The five year progression free survival rate improved from 59.1 percent to 64.2 percent, and overall survival rose from 79.6 percent to 82.2 percent. The regimen also decreased the expected number of patients needing subsequent therapies over the next 10 years by 23 percent.

“For patients preparing to enter a clinical trial, the waiting period is difficult,” Kim said. “The POLARIX study being the first in this setting to meet its endpoint is very meaningful as Polivy R-CHP not only improves outcomes but also reduces the number of patients who will require further treatment in the next 10 years.”

That offers clinical as well as socioeconomic benefit, he added.

During the session, Kim also described a recent real world case illustrating the impact of reimbursement delays.

“Today I saw a stage 4 DLBCL patient for whom Polivy seemed appropriate,” the KSH Chairman said. “But it is still non-reimbursed, and the cost is extremely high.”

Waiting until reimbursement is finalized would be risky and the patient asked for one day to think about whether he would have to sell his house for the treatment, this is the reality in Korea, he added.

Columvi, Roche’s CD20xCD3 bispecific antibody, also featured prominently as a rapidly acting off-the-shelf option for relapsed or refractory patients.

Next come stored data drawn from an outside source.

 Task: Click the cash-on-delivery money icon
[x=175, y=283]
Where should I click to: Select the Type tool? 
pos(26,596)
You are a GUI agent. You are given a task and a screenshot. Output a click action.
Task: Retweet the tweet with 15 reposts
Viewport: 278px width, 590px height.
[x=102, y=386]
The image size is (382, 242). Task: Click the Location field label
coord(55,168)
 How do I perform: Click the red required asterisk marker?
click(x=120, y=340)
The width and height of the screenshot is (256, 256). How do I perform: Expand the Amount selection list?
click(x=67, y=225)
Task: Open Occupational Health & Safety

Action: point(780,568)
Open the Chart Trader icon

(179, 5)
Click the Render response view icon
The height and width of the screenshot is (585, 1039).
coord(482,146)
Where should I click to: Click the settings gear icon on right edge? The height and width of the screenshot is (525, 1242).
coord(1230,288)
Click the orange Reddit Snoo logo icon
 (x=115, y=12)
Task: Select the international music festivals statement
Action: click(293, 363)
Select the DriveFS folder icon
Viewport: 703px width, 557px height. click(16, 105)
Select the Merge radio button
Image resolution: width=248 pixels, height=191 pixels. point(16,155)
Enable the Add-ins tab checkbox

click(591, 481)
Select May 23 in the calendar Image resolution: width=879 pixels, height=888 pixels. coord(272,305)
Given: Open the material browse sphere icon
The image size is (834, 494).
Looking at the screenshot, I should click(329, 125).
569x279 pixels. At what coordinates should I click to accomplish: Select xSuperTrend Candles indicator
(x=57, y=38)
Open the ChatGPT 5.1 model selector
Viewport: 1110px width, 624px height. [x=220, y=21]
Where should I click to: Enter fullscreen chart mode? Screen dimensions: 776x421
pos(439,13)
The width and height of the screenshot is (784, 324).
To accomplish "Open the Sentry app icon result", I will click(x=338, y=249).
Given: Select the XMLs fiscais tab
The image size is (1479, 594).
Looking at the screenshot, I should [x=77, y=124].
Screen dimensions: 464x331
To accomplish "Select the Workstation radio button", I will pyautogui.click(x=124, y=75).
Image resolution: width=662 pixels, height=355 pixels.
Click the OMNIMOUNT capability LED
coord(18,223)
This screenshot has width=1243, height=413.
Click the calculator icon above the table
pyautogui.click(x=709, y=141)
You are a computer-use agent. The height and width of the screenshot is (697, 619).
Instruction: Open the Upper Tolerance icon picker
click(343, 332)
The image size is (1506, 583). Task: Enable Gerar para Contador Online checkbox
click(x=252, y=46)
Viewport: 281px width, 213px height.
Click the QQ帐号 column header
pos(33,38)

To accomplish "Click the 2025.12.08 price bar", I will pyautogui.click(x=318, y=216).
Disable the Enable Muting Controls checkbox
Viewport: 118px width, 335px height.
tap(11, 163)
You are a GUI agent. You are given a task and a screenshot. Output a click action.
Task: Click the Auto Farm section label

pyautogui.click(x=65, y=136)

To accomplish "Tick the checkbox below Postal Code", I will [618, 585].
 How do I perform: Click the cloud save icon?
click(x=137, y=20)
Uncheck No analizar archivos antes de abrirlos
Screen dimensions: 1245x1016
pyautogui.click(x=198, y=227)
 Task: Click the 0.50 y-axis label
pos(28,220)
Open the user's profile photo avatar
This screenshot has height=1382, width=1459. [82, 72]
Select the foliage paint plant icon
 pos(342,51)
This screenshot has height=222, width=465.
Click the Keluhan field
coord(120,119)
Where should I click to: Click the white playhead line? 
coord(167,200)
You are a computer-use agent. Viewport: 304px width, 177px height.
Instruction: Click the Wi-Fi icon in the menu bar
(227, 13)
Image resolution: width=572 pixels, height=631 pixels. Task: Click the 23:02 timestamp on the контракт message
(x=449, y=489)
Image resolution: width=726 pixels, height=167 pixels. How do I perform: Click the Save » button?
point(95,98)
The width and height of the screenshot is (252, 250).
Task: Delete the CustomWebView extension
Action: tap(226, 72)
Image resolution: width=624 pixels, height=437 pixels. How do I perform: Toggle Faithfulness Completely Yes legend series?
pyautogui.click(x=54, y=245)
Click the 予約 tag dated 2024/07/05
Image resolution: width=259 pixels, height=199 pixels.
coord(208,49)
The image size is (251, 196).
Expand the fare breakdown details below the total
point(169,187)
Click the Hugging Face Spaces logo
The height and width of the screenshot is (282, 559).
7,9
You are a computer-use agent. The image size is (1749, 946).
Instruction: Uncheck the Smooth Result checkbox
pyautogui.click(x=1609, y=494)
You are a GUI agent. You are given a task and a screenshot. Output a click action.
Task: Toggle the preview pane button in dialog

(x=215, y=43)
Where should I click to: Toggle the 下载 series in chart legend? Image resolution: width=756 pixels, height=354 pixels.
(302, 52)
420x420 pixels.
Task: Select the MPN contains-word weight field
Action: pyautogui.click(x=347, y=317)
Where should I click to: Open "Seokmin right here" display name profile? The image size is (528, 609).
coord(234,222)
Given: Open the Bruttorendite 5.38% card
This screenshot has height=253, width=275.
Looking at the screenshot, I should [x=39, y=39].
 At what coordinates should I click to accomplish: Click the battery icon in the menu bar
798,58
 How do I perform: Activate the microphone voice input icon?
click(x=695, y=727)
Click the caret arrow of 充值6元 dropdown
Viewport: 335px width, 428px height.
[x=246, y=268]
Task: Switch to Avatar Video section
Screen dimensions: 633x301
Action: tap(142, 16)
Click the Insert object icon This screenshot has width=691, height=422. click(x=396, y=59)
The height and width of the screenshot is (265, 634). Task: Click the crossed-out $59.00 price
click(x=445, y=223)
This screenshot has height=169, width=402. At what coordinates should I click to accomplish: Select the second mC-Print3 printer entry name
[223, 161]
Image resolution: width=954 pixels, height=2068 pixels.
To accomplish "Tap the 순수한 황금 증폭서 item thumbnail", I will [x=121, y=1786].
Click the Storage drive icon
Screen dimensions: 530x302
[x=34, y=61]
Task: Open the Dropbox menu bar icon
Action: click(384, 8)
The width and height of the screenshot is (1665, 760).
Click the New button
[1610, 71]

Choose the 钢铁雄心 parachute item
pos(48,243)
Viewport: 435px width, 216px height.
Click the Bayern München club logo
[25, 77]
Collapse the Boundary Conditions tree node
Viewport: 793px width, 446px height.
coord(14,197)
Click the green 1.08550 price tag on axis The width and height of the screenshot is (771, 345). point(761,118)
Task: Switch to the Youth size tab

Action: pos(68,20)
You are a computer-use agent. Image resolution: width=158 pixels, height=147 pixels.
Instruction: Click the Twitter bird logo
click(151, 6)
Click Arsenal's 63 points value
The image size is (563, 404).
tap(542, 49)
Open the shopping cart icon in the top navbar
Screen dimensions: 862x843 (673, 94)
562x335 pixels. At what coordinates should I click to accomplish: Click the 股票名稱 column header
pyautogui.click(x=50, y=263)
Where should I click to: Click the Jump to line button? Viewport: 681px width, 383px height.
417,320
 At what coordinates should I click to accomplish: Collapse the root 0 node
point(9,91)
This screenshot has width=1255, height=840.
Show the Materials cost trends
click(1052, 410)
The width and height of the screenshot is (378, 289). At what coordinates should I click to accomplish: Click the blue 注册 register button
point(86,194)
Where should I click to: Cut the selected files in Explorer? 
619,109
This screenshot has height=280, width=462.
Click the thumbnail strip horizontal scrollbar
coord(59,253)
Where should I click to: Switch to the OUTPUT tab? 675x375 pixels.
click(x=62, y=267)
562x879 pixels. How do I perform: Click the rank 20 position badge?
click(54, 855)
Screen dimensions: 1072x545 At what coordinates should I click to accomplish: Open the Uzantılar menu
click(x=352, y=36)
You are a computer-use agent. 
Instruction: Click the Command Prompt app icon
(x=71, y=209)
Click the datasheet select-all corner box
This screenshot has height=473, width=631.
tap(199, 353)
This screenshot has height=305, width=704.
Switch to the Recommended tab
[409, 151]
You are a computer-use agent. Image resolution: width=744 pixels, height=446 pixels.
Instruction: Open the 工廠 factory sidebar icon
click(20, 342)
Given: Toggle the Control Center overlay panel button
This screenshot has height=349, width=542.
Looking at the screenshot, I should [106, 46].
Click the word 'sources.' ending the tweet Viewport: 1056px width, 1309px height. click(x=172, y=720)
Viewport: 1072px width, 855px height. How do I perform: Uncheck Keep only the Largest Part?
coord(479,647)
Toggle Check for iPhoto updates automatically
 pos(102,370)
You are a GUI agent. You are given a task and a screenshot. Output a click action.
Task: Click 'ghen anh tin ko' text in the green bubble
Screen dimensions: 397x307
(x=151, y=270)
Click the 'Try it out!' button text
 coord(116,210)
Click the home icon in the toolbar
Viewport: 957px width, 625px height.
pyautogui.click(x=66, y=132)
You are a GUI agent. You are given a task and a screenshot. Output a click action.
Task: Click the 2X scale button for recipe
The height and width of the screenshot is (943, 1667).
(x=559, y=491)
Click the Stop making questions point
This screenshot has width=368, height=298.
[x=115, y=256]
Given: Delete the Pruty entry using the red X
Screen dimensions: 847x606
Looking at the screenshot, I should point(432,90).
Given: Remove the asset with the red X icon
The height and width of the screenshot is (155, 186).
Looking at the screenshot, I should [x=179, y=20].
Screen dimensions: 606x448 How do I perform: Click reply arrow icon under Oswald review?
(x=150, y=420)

Its two-to-one structure binds two CD20 epitopes on malignant B cells and one CD3 epitope on T cells, enhancing immune synapse formation. Global guidelines including NCCN, EHA and ESMO list Columvi as a category one option after at least one prior systemic therapy.

Two year results from the STARGLO phase 3 trial showed that Columvi plus gemcitabine and oxaliplatin reduced the risk of death by 41 percent compared with rituximab/ gemcitabine/oxaliplatin (GemOX).

The complete response rate reached 58.5 percent, more than double the comparator. More than 80 percent of patients who achieved complete response remained alive and progression free one year after completing the 12-cycle fixed treatment course.

“Achieving remission is possible, but maintaining it is difficult,” Kim said. “More than 80 percent of patients who reached complete remission in the Columvi arm were still alive without disease progression one year after finishing treatment and that is a meaningful outcome.”

Kim added that bispecific antibodies and CAR-T therapies should be seen as complementary.

“For patients who can tolerate side effects, CAR-T is chosen and for those who cannot, we choose a bispecific,” he said. “If all new drugs were reimbursed, we would prescribe according to global guidelines.”

The problem is that even when effective treatments exist, approval and reimbursement barriers force us to repeat the same therapies, he added.

Regarding Kim’s concerns, Roche Korea explained it is working to accelerate reimbursement for the two drugs.

Polivy passed cancer drug review in July and is undergoing HIRA evaluation. Columvi was resubmitted for second and third line reimbursement after an earlier review did not advance.